INSTRUCTION |
Extract each line below that contains the word "Create" and copy it without changes.

================================

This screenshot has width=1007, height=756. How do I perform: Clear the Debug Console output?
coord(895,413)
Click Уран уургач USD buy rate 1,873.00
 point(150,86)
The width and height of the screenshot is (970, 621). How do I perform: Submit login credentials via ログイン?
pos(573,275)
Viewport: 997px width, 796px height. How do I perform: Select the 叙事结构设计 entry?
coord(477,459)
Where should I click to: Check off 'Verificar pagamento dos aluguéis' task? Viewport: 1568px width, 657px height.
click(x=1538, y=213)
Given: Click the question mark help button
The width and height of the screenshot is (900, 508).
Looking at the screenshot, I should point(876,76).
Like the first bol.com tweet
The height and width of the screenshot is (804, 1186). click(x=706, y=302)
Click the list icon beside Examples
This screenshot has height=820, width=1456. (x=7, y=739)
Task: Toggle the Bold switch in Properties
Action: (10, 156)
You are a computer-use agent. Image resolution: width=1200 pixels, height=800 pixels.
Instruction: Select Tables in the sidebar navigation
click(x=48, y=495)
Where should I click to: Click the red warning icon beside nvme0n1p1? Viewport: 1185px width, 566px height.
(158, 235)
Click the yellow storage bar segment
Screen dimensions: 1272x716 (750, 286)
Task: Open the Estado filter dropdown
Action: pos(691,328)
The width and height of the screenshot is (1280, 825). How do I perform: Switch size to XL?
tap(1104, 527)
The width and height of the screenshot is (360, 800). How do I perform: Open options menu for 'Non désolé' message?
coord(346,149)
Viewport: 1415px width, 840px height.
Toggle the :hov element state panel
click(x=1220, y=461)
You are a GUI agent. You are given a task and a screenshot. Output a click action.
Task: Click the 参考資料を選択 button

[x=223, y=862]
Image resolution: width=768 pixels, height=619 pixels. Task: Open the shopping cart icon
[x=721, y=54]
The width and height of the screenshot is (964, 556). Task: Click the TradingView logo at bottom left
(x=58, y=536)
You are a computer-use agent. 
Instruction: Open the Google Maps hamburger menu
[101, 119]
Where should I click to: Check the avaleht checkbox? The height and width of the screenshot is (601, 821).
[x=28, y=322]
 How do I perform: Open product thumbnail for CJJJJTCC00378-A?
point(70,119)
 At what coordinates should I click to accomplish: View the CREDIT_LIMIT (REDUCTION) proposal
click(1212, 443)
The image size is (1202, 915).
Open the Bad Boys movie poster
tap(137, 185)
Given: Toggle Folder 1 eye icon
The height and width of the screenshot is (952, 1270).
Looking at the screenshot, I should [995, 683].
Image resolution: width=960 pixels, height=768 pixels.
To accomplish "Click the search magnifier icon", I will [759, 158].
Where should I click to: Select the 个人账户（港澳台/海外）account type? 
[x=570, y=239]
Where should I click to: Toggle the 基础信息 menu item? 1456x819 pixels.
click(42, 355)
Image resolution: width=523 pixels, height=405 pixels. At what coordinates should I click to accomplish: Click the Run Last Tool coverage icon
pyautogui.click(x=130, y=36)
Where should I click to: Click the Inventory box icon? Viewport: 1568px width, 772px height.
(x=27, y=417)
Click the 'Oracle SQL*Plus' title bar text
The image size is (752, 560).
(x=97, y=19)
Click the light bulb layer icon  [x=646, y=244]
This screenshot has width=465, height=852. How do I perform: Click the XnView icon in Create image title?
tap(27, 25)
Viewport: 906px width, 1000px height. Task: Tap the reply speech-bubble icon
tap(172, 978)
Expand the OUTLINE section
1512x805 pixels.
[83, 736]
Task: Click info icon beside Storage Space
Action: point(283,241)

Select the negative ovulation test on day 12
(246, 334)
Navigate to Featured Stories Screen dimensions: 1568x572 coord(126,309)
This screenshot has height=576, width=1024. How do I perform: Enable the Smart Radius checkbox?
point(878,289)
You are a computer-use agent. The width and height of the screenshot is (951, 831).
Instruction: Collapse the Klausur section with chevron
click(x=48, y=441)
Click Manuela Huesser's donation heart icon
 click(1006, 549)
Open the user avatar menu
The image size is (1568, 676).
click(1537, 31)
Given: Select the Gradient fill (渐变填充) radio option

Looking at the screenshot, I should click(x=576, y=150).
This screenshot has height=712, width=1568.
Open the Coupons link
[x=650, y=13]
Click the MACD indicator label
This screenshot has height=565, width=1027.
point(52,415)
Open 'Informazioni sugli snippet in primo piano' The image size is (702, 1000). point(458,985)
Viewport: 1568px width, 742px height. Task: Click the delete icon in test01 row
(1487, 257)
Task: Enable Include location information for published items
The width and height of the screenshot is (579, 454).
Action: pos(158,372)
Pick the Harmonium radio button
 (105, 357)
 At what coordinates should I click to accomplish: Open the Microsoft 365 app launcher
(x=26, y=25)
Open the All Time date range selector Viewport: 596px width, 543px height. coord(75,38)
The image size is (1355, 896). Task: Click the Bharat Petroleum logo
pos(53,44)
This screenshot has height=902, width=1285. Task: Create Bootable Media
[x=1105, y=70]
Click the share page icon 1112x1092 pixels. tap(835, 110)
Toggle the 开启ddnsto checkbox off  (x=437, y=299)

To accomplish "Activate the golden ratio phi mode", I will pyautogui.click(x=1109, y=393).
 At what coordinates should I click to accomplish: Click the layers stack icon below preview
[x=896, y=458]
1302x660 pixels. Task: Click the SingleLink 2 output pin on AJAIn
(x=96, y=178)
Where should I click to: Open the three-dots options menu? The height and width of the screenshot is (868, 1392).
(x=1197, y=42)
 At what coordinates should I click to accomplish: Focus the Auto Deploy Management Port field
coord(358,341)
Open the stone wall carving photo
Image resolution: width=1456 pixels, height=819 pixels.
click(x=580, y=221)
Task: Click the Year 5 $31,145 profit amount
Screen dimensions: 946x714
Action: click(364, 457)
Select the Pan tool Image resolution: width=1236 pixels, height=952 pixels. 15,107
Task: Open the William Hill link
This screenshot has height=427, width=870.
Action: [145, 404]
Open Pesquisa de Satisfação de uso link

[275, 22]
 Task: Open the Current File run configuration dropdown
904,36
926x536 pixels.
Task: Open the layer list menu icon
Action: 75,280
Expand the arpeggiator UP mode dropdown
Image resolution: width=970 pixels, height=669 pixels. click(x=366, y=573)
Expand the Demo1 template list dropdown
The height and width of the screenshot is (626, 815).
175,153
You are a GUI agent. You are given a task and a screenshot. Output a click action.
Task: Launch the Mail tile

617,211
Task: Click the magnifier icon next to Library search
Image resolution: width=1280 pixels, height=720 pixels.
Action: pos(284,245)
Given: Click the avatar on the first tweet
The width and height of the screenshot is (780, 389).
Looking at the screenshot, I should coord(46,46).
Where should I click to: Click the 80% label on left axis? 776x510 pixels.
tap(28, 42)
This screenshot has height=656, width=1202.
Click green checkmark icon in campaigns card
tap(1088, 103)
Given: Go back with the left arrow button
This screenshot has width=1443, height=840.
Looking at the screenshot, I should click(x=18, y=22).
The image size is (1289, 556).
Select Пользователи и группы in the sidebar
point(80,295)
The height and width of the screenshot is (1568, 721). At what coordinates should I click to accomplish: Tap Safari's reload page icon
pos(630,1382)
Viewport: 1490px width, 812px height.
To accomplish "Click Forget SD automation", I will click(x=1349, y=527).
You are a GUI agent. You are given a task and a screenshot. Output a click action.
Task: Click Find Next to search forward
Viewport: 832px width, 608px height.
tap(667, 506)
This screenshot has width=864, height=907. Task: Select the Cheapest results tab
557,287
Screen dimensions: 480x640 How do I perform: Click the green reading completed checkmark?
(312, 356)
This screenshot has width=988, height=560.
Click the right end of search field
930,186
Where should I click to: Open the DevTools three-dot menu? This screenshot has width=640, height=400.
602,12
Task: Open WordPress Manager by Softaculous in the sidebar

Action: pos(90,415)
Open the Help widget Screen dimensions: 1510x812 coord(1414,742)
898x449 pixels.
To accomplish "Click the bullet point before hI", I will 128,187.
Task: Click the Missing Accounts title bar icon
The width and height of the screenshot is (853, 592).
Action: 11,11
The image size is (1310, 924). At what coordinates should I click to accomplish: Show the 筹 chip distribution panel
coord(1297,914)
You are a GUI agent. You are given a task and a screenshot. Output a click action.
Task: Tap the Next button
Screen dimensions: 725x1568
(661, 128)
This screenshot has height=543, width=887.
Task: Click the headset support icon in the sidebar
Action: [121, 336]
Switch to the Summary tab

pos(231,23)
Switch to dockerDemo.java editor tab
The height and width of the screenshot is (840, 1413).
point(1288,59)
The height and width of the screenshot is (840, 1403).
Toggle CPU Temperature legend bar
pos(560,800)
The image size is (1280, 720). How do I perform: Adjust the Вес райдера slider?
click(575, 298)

================================

SOLUTION TO THIS TASK |
This screenshot has width=465, height=852. How do I perform: Click the XnView icon in Create image title?
This screenshot has height=902, width=1285. Task: Create Bootable Media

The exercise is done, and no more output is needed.